9.11.6 Failure modes

It is worth naming the classic tells, because once you can see them you cannot unsee them in a friend's phone portrait (Figure 9.11.4). The first is the edge halo: a matting error around fine, high-frequency boundaries — wind-blown hair, a frizzy sweater, backlit foliage — where the matte cannot decide subject from background and leaves either a soft halo of background bleeding into the subject or a fringe of sharp subject stranded in the blur. The second is the flat, shapeless blur: a Gaussian instead of an aperture disk, dimming the highlights and erasing disk structure, so the background looks smeared rather than defocused. The third is the wrong subject — the segmentation grabs the railing instead of the person, or sharpens the coffee cup and blurs the face — a depth/segmentation failure that no amount of pretty bokeh can rescue. The fourth is foreground bleed: a sharp hand or shoulder closer than the focal plane gets softened into the background because the depth map put it on the wrong side of $z_f$.

fig-portrait-failure-modes
Figure 9.11.4. A gallery of portrait-mode tells. Four crops, each a classic failure: (1) a matting halo around wind-blown hair, where the soft matte leaks background into the strands; (2) the wrong subject blurred — a foreground railing left sharp while the person behind it is softened, the segmentation having grabbed the rail; (3) a flat, shapeless Gaussian blur with dim, structureless highlights instead of bokeh disks; (4) foreground bleed, a sharp hand reaching toward the camera mistakenly blurred into the background by a depth error. Each crop is annotated with the failing pipeline stage.

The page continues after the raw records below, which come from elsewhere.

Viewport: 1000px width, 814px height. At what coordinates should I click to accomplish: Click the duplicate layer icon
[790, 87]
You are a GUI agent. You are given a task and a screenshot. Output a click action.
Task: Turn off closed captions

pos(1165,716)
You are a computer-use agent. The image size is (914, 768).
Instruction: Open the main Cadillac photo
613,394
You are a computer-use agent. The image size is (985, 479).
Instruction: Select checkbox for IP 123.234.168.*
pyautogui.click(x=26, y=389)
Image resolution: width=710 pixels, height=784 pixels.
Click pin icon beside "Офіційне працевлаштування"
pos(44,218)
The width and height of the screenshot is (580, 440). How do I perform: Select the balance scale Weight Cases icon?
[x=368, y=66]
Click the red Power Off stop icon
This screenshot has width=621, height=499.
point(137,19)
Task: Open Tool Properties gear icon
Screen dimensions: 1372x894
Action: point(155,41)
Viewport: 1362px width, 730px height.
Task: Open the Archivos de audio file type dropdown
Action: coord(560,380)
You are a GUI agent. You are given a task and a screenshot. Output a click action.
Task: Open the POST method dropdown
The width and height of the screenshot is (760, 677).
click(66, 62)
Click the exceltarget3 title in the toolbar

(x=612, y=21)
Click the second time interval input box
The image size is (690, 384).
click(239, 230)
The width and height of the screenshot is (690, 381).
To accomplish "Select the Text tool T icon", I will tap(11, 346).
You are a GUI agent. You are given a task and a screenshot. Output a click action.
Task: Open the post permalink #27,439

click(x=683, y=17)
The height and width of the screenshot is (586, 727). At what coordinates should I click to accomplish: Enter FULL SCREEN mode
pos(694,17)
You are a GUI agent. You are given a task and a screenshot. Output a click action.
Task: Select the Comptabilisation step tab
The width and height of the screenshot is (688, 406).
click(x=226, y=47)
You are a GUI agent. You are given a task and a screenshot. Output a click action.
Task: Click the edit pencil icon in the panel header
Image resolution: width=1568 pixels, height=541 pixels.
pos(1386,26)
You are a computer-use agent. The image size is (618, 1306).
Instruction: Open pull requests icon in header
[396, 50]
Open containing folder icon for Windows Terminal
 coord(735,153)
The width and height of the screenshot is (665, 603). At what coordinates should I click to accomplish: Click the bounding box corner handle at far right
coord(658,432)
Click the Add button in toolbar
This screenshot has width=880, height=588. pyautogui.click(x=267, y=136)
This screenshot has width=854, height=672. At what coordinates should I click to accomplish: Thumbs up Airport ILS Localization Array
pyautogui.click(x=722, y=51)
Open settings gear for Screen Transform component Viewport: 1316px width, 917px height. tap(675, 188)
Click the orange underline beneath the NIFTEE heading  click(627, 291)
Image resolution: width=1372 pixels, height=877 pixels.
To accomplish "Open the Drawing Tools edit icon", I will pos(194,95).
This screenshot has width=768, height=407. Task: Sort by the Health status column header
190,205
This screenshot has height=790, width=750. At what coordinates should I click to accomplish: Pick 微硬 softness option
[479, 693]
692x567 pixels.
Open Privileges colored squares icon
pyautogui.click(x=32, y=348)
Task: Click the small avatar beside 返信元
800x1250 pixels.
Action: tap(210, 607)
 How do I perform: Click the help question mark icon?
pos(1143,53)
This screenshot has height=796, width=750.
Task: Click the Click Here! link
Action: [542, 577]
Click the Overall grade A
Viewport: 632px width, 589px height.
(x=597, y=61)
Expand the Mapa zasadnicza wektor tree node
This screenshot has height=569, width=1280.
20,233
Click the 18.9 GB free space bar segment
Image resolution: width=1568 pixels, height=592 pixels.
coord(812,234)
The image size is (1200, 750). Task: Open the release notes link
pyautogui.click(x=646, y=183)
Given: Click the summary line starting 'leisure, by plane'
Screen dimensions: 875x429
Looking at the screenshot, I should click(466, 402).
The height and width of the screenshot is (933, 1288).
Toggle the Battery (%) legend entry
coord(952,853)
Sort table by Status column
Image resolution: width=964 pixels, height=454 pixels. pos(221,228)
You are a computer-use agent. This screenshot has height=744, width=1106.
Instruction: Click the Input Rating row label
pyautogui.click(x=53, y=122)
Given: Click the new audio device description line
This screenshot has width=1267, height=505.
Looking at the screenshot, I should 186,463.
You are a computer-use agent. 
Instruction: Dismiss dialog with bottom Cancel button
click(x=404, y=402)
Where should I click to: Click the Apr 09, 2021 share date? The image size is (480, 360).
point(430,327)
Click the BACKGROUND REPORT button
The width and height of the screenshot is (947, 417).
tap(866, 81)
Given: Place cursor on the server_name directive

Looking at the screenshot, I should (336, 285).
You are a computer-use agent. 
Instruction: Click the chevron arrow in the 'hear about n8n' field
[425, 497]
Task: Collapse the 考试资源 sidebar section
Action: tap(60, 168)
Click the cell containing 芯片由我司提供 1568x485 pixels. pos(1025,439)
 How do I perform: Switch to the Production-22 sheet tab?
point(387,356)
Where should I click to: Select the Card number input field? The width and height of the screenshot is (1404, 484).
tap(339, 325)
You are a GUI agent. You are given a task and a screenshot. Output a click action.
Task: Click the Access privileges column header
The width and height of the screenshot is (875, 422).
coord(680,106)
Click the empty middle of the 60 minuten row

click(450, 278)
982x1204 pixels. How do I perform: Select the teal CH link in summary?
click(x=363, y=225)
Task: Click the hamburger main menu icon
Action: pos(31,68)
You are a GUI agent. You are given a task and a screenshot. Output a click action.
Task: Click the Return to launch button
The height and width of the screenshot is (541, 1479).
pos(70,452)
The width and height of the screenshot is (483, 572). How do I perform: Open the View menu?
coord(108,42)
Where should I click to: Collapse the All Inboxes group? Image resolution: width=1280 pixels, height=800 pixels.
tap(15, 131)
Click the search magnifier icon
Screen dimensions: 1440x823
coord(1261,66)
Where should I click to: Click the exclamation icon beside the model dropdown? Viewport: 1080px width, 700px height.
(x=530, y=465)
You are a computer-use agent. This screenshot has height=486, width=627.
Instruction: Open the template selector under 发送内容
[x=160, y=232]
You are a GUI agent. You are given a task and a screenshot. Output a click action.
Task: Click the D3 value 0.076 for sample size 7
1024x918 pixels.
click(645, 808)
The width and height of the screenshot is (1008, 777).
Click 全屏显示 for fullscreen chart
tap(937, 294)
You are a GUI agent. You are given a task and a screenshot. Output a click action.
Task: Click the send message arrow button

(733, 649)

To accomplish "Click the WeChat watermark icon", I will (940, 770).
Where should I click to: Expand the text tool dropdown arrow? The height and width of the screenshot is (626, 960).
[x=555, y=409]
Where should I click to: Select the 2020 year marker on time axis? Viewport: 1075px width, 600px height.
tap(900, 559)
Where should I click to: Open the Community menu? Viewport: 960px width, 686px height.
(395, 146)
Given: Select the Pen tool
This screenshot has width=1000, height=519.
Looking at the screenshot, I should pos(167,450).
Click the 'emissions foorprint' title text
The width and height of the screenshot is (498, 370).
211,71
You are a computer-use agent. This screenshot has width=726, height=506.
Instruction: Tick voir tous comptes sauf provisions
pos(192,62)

The honest summary is the chapter's whole thesis in one line: portrait mode is a depth-estimation + matting + plausible-blur stack, and a composited result is only ever as good as its weakest stage — which, in practice, is almost always the matte at fine edges. The depth-to-blur circle is exact; the bokeh can be made gorgeous; but a single misjudged strand of hair or a railing mistaken for a subject undoes all of it, because the eye polices silhouettes ruthlessly. This is the deepest lesson of the chapter, and it generalizes far beyond portrait mode to every composited, multi-stage computational image: the picture inherits the failures of its frailest component.

💡 The big lesson

Defocus is not a 2-D convolution — and "portrait mode" is not a blur filter. A real lens blurs the scene in depth, with the blur radius set by each point's distance from the focal plane and with occlusion bookkeeping at every silhouette. Faking that look is therefore a depth + matting + plausible-blur pipeline, not a single Gaussian: estimate where each pixel is, matte the subject cleanly, grow an aperture-shaped, energy-preserving blur with the circle-of-confusion law $c(z)\propto|1/z_f - 1/z|$, and composite in depth order so the sharp subject occludes the blurred background. The result is only as convincing as its weakest stage — usually the matte at hair and fine edges — and it can never fully equal real optics, because the background hidden behind the subject's softened silhouette was never captured and must be guessed.

Big lessons of this chapter

The recurring principles from this chapter, gathered for review.

💡 The big lesson

Defocus is not a 2-D convolution — and "portrait mode" is not a blur filter. A real lens blurs the scene in depth, with the blur radius set by each point's distance from the focal plane and with occlusion bookkeeping at every silhouette. Faking that look is therefore a depth + matting + plausible-blur pipeline, not a single Gaussian: estimate where each pixel is, matte the subject cleanly, grow an aperture-shaped, energy-preserving blur with the circle-of-confusion law $c(z)\propto|1/z_f - 1/z|$, and composite in depth order so the sharp subject occludes the blurred background. The result is only as convincing as its weakest stage — usually the matte at hair and fine edges — and it can never fully equal real optics, because the background hidden behind the subject's softened silhouette was never captured and must be guessed.